As described above, in the conventional processes, when a block copolymer and a polymer compatible with the segment that constitutes the copolymer (which is, typically, the same kind of polymer as the segment) are mixed so as to achieve a microphase-separated structure, the mixing range of the two is not broad. In contrast, in the production process of the present invention, for example, the copolymer (I) and the polymer (II) may be mixed so that the weight ratio of the polymer (II) with respect to the first segment exceeds 1.3, or the weight ratio may be 1.6 or more, or even 2.3 or more as shown in a below-described example.
In the production process of the present invention, a polymeric object in an arbitrary shape can be formed, by molding the mixture of the copolymer (I) and the polymer (II) that have been mixed by thermal-melting or in a solvent before microphase separation of the mixture starts. For example, when applying the mixed solution obtained by mixing the two in a solvent onto a substrate, followed by drying, heat treatment or the like as needed, a polymeric object in a membrane shape (a polymer film) that has a microphase-separated structure can be formed.

* **Given problem 1**
Translate this sentence from the passage on block copolymer mixing into Spanish: "For example, when applying the mixed solution obtained by mixing the two in a solvent onto a substrate, followed by drying, heat treatment or the like as needed, a polymeric object in a membrane shape (a polymer film) that has a microphase-separated structure can be formed."
* **Given problem 2**
Carry on writing the passage on block copolymer mixing, starting right after its final sentence.
The material that follows comes from a different source than the passage on block copolymer mixing.

* **Records provided**
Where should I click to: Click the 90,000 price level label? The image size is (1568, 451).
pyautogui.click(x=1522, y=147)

* * *

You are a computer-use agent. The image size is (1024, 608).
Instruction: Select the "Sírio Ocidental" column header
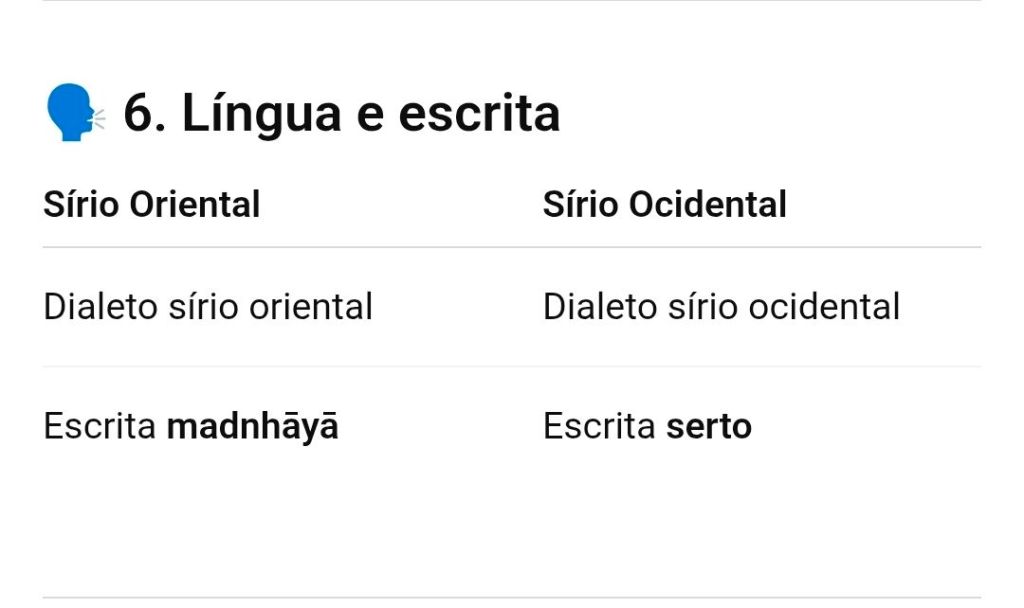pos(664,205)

---

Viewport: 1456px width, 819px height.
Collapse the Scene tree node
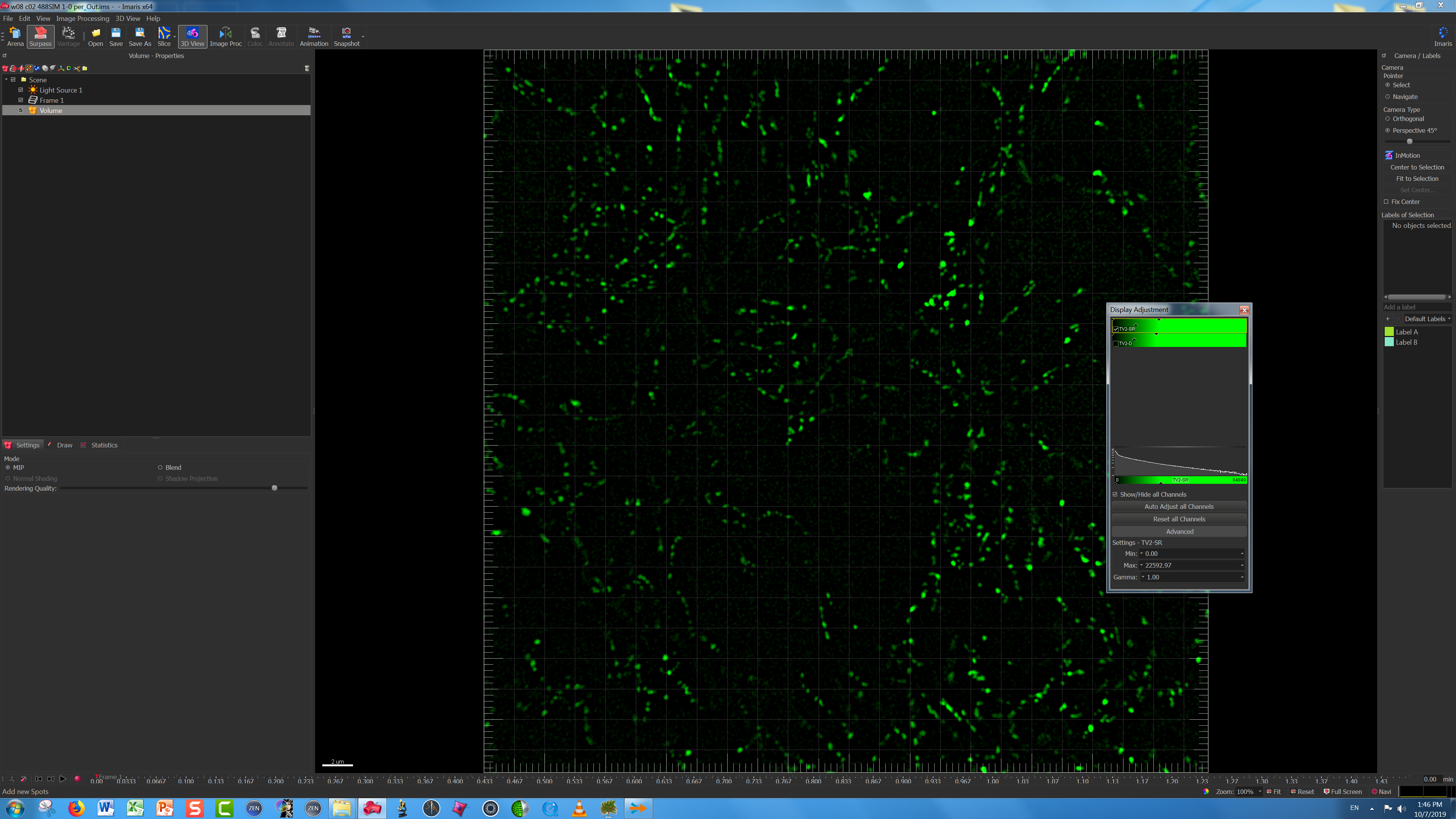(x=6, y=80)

* **Exercise output 1**
Por ejemplo, al aplicar sobre un sustrato la solución mixta obtenida al mezclar ambos en un disolvente, seguido de secado, tratamiento térmico o similares según sea necesario, se puede formar un objeto polimérico con forma de membrana (una película polimérica) que tiene una estructura con separación de microfases.

* **Exercise output 2**
A polymeric object of the present invention is a polymeric object having a microphase-separated structure obtained by the above-described production process of the present invention. The shape, the purpose of use and the like are not specifically limited. For example, a microporous polymeric object can be achieved by selectively removing only one component included in the polymeric object of the present invention.

Examples

Hereafter, the present invention is described in detail by way of examples.
The present invention is not limited to the below-described examples.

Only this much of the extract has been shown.